Return the lines below that carry the word "value".
*** Opening INPUT DATA ***
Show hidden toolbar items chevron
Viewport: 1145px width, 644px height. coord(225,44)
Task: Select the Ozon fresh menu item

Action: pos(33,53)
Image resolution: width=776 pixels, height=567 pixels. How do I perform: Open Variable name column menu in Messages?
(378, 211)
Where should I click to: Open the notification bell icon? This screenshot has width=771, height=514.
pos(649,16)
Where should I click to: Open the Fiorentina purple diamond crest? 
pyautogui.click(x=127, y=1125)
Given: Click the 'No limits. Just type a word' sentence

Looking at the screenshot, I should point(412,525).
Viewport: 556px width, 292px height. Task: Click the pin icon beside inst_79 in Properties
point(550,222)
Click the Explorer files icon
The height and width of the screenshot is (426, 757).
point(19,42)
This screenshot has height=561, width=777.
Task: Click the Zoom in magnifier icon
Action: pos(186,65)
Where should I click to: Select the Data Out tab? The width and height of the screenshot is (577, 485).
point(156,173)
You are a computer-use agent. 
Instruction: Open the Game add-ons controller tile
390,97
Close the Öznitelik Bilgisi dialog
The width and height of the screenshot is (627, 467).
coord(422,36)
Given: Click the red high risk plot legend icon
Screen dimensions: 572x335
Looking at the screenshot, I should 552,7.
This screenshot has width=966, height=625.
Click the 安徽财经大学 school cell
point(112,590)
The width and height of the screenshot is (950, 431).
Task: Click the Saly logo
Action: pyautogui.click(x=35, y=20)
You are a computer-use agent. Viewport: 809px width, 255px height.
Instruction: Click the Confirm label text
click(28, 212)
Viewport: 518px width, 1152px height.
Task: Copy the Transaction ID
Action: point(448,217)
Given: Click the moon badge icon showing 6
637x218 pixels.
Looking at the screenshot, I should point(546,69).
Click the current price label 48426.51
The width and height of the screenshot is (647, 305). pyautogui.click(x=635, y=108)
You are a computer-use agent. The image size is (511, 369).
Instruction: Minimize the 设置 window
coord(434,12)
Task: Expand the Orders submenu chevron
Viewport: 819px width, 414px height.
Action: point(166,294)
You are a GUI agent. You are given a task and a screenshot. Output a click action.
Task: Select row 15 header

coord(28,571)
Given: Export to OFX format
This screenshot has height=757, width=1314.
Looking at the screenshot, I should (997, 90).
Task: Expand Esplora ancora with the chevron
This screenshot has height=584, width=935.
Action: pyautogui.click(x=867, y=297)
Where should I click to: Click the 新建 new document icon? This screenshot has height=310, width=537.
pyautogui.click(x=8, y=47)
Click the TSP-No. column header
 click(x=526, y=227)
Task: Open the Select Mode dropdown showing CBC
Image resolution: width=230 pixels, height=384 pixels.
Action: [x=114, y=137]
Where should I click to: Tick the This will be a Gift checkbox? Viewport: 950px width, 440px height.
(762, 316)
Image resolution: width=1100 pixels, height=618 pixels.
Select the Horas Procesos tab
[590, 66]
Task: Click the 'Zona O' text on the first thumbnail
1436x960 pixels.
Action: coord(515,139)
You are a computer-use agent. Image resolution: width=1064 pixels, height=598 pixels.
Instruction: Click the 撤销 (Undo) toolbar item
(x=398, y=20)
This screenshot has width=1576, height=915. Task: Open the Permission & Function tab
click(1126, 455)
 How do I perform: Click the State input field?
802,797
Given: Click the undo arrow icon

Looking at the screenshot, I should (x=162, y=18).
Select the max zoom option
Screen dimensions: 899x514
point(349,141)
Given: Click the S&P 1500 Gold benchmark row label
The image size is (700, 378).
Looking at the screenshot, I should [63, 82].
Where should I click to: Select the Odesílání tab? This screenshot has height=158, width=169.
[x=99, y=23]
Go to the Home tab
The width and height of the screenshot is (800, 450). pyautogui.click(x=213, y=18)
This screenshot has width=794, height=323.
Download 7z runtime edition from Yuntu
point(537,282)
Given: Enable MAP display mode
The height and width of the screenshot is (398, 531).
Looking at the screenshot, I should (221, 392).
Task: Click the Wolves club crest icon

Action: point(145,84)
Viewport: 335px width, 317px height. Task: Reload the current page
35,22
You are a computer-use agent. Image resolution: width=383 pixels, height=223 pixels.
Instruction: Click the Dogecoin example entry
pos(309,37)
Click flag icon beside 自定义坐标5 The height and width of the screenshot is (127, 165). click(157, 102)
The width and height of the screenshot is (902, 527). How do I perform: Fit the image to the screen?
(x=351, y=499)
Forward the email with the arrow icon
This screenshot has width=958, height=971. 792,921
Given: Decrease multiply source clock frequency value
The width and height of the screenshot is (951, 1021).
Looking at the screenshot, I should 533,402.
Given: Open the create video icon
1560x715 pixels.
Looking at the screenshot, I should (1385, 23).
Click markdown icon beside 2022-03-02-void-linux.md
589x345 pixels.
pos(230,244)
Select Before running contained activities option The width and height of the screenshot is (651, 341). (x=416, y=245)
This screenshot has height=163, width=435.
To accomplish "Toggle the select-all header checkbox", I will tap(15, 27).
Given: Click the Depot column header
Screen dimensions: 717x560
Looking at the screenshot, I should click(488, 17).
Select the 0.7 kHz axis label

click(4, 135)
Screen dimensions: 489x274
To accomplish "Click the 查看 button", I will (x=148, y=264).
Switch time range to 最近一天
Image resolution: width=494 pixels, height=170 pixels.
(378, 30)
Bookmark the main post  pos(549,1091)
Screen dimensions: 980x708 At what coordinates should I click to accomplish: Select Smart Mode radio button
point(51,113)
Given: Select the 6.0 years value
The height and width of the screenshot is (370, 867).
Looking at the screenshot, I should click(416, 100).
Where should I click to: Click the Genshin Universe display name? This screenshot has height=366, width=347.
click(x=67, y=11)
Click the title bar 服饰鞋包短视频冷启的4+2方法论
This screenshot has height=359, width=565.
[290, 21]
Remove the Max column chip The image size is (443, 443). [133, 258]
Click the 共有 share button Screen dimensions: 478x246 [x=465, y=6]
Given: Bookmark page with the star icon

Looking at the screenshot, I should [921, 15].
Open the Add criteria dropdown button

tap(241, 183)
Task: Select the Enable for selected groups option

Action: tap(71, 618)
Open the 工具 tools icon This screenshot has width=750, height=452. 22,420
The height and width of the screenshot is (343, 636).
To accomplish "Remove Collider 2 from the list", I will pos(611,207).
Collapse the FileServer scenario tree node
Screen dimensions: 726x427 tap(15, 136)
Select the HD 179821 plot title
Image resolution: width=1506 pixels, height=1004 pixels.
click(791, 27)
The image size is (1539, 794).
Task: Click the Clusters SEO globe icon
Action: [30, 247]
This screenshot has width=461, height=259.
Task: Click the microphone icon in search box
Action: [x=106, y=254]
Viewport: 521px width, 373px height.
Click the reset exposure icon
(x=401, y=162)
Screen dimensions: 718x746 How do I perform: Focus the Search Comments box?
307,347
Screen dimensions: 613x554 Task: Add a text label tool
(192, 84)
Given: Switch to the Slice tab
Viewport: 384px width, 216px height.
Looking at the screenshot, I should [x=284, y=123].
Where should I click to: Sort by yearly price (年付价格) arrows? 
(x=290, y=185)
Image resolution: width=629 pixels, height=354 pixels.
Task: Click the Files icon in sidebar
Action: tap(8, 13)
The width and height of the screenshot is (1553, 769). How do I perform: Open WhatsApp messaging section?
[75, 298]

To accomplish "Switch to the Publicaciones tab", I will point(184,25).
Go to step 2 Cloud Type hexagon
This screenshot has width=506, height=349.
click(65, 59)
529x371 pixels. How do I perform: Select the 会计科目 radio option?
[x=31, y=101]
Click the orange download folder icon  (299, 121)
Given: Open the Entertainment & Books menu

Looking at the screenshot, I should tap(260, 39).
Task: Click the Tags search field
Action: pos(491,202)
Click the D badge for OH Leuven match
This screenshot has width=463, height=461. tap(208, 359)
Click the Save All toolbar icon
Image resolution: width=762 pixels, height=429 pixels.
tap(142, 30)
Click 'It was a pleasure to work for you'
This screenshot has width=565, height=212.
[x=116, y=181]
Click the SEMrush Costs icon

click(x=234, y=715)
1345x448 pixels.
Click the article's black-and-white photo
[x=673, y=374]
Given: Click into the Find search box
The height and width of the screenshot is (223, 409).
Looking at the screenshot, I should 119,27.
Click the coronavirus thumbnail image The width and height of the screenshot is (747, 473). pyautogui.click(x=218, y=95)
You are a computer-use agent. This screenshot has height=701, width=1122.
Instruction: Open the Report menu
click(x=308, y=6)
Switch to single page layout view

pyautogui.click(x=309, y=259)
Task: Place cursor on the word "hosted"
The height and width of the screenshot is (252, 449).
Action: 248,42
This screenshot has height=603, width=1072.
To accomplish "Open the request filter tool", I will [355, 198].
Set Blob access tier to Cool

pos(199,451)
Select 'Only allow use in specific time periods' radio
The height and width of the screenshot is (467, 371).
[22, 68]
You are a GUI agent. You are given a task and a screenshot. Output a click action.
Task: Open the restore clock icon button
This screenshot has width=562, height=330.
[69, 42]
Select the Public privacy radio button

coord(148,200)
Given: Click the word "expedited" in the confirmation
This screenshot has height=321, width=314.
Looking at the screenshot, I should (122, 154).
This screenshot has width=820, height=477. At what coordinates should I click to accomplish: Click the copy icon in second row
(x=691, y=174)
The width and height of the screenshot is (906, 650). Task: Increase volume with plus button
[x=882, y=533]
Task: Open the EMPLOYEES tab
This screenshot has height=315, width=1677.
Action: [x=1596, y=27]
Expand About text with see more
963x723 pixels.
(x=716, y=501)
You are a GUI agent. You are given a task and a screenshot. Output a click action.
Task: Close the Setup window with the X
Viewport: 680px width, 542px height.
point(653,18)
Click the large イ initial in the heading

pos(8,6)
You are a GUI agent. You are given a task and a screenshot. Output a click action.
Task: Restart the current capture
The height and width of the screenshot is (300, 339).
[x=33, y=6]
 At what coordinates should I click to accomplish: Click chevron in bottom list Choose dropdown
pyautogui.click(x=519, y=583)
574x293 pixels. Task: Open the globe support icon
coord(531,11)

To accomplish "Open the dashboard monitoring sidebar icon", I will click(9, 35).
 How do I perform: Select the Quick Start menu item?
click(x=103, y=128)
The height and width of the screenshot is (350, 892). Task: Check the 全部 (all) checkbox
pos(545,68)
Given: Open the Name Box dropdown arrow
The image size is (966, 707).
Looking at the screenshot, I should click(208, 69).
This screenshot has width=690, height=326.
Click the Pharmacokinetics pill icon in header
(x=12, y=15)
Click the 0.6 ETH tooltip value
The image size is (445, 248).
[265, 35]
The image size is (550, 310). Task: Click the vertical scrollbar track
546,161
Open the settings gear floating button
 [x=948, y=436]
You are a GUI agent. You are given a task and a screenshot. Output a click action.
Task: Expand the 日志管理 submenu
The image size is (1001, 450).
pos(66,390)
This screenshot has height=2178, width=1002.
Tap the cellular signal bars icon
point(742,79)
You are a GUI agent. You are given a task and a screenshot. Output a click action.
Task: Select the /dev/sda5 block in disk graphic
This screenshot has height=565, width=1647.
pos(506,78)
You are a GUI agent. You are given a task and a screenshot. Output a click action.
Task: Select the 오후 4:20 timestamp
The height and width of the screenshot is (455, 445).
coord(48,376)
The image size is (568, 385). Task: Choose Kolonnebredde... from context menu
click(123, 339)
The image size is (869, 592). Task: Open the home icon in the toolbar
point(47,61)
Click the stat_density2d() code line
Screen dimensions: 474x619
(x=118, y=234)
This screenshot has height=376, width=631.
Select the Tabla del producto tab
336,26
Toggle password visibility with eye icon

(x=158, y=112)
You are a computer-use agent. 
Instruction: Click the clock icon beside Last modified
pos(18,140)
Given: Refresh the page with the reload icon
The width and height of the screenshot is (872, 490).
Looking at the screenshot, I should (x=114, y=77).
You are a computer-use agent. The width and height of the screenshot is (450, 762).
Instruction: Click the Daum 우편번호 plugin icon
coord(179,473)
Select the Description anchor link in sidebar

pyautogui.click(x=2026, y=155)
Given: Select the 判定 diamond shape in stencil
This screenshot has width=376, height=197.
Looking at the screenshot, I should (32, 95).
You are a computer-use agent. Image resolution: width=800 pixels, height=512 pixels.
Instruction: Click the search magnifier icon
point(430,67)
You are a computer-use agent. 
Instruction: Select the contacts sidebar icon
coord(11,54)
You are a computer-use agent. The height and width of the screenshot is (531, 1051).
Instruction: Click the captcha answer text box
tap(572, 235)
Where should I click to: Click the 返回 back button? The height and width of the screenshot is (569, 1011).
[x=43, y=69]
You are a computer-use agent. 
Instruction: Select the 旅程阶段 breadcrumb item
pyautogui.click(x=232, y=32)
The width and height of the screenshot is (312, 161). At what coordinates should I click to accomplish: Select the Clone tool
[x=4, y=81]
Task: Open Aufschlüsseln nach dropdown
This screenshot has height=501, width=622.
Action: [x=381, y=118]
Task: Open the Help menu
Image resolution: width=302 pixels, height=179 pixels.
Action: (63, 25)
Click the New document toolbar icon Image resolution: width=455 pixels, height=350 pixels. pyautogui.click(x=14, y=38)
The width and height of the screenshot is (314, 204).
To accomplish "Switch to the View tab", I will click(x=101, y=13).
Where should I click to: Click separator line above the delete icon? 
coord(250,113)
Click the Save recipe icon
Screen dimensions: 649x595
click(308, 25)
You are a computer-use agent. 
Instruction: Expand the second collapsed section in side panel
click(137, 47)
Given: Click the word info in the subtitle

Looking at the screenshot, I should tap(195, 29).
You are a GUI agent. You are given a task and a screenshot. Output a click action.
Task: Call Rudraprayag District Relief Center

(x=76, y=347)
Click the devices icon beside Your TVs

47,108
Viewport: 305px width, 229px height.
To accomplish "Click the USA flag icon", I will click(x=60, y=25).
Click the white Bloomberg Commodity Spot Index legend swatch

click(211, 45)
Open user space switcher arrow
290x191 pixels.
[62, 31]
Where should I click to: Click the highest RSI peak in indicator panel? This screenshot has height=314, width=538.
*** Closing INPUT DATA ***
— RESPONSE TO THIS TASK —
Given: Decrease multiply source clock frequency value
Given: Select the 6.0 years value
Click the 0.6 ETH tooltip value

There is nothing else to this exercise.